Last Friday evening and Saturday Prince George held a Global Leadership Summit created by the Leadership Centre Willow Creek Canada.  Several churches in the city worked together to sponsor the event held at the Lakewood Alliance Church.  About 125 people registered to attend the Summit which is a shorter version of a larger similar simulcast event held by the Association in various cities in the U.S. and Canada each year in August.  The purpose of the Global Leadership Summit (GLS) and the larger annual event is to equip Christian leaders with more effective tools for leadership in a whole variety of contexts.

The Summit is a high quality event profiling some of the best International leaders through their speaking presentations or through interviews.  In the GLS this year, Bill Hybels, Senior Pastor of the Willow Creek Church in Chicago, provided the key-note address on how to manage in the midst of rough seas and rogue waves.  Using the recent economic depression as a rogue-wave illustration he spoke of the philosophical, economical, relational and personal impact of this experience.  Rogue waves test a leader’s ability to manage constructively in these matters when they occur.  To navigate these experiences successfully, we need to be willing to change how we think about our concern for others, our own finances, and our emotional well-being.  By vigilant means of spiritual disciplines we need to be prepared for these challenges.

Wess Stafford, president of Compassion International shared a most moving account of how God redeemed his experience of child-hood abuse in an African residential mission school for a vision to alleviate suffering among the poor children of the world.   His conviction is that while children are the greatest victims of poverty in the world, properly cared for they can become our greatest resource for change.  His story hi-lights the tremendous importance of forgiveness in dealing with the pain of our lives caused by the abuse of others. 

David Gergen, the well-known political analyst for CNN and PBS, in an interview with Bill Hybels, had a lot of practical things to say about the nature of leadership including the need to step back occasionally to get perspective on what we are leading.  Defining leadership as persuading others to work with others on shared goals, he emphasized the significance of personal character traits in leadership such as self-discipline, physical fitness, daily reflection, and living in loving relationships. 

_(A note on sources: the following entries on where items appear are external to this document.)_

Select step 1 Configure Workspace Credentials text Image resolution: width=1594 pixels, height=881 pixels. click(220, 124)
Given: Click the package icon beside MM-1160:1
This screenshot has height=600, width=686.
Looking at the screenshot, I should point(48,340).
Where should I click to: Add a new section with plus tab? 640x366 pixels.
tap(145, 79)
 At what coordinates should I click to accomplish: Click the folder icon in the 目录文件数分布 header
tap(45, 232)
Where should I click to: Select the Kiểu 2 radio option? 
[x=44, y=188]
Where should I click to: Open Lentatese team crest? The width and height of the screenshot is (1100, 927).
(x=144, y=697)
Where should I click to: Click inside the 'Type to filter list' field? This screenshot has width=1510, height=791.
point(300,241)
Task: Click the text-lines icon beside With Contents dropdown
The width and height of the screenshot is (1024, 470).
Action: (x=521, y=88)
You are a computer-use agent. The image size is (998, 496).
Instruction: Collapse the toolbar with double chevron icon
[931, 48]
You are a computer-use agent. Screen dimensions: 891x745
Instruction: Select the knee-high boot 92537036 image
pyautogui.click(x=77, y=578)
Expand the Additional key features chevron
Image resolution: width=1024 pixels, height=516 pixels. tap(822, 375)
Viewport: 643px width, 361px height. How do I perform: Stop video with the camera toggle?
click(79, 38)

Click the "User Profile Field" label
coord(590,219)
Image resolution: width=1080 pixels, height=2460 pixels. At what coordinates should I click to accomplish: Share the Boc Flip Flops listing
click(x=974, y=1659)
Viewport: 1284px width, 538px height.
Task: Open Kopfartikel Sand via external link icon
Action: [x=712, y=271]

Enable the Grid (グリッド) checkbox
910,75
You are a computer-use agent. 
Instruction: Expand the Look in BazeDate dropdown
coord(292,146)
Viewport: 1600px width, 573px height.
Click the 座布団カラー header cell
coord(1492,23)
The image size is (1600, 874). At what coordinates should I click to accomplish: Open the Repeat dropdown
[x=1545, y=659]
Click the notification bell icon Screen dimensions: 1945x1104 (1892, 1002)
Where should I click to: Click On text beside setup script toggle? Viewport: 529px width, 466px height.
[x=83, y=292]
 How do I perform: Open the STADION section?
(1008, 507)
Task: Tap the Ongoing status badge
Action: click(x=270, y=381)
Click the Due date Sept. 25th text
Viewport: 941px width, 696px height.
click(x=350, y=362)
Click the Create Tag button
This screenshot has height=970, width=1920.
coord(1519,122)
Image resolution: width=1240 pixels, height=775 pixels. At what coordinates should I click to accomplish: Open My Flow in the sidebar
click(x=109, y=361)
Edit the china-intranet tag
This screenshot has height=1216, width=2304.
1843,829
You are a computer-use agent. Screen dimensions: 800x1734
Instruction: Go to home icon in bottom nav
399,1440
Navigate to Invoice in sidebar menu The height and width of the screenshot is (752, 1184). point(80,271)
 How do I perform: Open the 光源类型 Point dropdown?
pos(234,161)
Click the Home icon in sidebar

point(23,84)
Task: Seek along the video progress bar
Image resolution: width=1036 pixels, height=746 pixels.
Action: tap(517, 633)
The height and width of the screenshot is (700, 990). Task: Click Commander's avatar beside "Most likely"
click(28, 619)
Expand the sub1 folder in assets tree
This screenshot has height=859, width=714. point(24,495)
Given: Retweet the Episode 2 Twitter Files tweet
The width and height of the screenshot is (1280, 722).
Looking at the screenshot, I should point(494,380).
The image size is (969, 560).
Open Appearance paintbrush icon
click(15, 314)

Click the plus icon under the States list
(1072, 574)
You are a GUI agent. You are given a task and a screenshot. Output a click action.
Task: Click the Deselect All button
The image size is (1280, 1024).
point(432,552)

For me, one of the most forceful and articulate speakers was Gary Hamel who leads significantly in Management Innovation for businesses and for the Church.  The biggest problem for most organizations, businesses and the church, he believes, is that they fail to deal forthrightly with their own lack of progress.  To overcome inertia, leaders must be ruthless in asking tough questions about what is really happening, must be willing to question established ideas and beliefs, and must be prepared to listen to the people they are trying to lead.  Applied to most churches this means that pastors and church leaders have to get serious about their lack of progress, influence, and growth; have to be willing to change the way they think and do things; and have to open their hearts and minds to the creative thinking of people in the church.  Authoritarian structures of leadership in churches must give way to those that are more genuinely democratic.